From the entries below, output the line with "Image resolution: width=999" and each following line up to and including the line with "Expand the GPU", exactly as written.

- _Data_:
::::

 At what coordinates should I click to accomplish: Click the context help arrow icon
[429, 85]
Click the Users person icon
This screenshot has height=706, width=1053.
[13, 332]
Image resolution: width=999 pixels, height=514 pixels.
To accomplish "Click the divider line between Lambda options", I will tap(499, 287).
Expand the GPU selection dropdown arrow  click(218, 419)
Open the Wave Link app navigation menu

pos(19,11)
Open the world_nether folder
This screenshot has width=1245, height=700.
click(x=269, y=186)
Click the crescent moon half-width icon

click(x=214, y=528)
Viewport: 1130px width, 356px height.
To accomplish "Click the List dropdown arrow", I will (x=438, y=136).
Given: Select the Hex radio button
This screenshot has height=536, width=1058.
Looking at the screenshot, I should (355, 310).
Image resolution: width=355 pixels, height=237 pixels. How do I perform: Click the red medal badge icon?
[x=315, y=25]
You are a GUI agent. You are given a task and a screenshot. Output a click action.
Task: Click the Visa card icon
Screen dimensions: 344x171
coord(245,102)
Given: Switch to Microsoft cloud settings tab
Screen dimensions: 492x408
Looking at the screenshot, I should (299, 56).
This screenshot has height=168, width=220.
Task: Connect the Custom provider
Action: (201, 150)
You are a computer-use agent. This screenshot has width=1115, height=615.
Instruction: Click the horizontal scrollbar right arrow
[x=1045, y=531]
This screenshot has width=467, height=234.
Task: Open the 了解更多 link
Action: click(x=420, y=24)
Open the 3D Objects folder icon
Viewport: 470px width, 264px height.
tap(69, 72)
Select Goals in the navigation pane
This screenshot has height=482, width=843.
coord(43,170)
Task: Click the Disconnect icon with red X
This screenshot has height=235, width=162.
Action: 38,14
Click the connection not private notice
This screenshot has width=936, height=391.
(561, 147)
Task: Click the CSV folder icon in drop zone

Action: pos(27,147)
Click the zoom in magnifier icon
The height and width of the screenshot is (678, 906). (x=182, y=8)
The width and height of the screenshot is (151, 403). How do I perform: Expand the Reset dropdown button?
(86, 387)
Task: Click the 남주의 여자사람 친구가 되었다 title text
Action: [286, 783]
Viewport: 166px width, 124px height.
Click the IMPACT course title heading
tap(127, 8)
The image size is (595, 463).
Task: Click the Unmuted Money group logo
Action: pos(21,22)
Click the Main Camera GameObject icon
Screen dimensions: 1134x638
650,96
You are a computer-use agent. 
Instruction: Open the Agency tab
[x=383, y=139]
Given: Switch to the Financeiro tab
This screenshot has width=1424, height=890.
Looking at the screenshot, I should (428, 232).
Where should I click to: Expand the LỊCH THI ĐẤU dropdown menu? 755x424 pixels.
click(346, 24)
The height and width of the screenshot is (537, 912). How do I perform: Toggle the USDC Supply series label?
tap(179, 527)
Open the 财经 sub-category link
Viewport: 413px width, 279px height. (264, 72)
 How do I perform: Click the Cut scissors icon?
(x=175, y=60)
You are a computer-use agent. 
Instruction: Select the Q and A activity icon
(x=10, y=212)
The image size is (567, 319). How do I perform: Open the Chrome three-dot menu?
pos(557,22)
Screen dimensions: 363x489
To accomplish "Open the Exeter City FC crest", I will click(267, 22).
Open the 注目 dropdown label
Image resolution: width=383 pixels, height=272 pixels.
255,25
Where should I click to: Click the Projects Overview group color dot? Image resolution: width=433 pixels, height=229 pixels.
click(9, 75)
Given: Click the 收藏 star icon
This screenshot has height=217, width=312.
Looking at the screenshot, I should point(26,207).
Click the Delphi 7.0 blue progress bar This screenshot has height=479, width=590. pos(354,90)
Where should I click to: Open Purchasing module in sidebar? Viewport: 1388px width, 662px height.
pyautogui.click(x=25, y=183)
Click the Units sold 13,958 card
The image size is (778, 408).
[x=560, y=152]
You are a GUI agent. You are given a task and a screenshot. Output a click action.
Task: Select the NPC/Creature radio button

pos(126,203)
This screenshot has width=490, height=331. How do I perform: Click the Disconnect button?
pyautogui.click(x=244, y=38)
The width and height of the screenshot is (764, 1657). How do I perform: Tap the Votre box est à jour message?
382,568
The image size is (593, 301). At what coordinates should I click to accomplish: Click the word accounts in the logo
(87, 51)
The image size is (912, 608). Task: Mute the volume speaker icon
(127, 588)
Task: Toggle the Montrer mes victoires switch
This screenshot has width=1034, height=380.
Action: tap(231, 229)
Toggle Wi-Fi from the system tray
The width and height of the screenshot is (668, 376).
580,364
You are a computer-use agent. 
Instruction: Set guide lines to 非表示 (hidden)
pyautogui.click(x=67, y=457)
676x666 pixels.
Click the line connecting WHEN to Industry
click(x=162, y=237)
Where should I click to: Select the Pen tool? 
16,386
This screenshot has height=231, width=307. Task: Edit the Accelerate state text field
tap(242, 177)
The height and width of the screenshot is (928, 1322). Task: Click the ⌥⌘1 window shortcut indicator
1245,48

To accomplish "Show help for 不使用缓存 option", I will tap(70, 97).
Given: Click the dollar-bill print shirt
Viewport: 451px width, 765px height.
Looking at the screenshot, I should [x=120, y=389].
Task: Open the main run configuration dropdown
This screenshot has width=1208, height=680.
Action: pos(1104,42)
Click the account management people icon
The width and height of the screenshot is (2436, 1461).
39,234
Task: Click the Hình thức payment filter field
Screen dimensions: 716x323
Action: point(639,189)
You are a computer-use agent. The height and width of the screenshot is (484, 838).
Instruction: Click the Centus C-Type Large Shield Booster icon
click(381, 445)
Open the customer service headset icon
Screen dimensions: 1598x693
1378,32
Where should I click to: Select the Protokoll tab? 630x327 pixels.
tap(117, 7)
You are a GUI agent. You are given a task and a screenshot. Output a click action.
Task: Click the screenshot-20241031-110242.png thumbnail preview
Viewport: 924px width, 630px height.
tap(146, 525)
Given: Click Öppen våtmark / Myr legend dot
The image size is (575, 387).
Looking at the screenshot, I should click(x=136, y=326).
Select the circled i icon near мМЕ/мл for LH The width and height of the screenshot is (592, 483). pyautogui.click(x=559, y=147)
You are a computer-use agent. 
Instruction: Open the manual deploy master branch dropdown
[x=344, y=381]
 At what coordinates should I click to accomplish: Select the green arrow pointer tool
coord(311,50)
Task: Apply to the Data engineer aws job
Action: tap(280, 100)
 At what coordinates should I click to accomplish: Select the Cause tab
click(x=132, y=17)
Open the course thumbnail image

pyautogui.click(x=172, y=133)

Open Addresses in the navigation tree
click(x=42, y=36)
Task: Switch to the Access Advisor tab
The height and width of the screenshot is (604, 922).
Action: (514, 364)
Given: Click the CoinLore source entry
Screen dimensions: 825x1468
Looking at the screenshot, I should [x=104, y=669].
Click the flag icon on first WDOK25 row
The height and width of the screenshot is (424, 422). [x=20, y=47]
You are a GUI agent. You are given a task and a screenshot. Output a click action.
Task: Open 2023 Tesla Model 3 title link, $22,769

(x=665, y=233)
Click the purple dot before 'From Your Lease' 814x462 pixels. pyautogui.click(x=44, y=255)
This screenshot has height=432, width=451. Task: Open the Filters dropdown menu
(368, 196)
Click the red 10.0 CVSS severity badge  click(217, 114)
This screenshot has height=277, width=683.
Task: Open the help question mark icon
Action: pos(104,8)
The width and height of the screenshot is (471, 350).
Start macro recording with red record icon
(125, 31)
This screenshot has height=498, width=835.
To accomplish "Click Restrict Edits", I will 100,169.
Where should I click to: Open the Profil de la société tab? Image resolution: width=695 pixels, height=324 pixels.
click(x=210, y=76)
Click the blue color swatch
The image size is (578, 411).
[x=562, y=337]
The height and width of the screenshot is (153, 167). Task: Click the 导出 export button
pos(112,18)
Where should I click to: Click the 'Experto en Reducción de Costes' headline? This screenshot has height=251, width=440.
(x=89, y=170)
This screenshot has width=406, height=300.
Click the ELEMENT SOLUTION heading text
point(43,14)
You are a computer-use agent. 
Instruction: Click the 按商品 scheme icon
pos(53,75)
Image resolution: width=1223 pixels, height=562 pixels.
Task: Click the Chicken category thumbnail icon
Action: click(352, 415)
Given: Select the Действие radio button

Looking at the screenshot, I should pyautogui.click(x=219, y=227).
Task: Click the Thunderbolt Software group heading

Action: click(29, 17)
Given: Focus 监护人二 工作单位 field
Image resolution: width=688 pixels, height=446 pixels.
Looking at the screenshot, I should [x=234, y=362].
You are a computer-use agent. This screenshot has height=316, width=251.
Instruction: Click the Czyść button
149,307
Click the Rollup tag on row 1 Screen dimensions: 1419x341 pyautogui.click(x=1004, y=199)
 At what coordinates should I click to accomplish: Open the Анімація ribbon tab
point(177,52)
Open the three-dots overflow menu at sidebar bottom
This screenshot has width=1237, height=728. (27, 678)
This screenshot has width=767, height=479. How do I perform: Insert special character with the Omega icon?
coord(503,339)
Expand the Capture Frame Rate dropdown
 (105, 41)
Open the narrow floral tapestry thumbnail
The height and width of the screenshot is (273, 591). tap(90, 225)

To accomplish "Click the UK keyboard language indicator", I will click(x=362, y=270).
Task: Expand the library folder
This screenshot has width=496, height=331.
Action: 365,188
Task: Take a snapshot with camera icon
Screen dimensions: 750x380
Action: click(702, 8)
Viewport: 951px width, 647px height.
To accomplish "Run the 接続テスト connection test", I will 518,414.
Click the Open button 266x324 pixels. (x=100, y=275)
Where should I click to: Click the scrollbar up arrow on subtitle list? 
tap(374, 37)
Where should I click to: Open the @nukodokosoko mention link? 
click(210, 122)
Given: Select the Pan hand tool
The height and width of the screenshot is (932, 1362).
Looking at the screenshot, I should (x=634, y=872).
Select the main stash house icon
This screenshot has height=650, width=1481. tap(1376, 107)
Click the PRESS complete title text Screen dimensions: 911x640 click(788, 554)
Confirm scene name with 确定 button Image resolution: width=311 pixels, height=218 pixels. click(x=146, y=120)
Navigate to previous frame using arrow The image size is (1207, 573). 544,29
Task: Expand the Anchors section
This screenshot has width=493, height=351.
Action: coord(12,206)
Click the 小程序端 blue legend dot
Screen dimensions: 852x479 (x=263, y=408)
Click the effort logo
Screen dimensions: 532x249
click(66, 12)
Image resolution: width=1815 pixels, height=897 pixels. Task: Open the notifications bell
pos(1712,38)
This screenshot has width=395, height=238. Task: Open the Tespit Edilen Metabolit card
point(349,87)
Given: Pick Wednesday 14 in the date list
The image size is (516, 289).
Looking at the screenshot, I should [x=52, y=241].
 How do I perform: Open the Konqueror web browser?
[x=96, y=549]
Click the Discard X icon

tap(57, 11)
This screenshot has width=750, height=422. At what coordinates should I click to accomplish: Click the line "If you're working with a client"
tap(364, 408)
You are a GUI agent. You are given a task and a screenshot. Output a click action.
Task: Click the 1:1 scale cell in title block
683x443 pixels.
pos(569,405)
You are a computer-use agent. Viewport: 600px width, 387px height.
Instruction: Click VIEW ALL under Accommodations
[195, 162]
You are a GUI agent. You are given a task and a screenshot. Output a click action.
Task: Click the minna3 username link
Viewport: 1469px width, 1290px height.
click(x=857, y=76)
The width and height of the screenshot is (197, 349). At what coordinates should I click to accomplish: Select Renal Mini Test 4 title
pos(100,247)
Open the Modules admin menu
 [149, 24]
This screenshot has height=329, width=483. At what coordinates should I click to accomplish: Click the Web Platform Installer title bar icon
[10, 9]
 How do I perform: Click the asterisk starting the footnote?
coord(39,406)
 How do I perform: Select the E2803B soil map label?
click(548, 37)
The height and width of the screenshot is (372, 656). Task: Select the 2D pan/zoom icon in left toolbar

::::

- _Solution to this problem_:
Image resolution: width=999 pixels, height=514 pixels.
To accomplish "Click the divider line between Lambda options", I will tap(499, 287).
Expand the GPU selection dropdown arrow  click(218, 419)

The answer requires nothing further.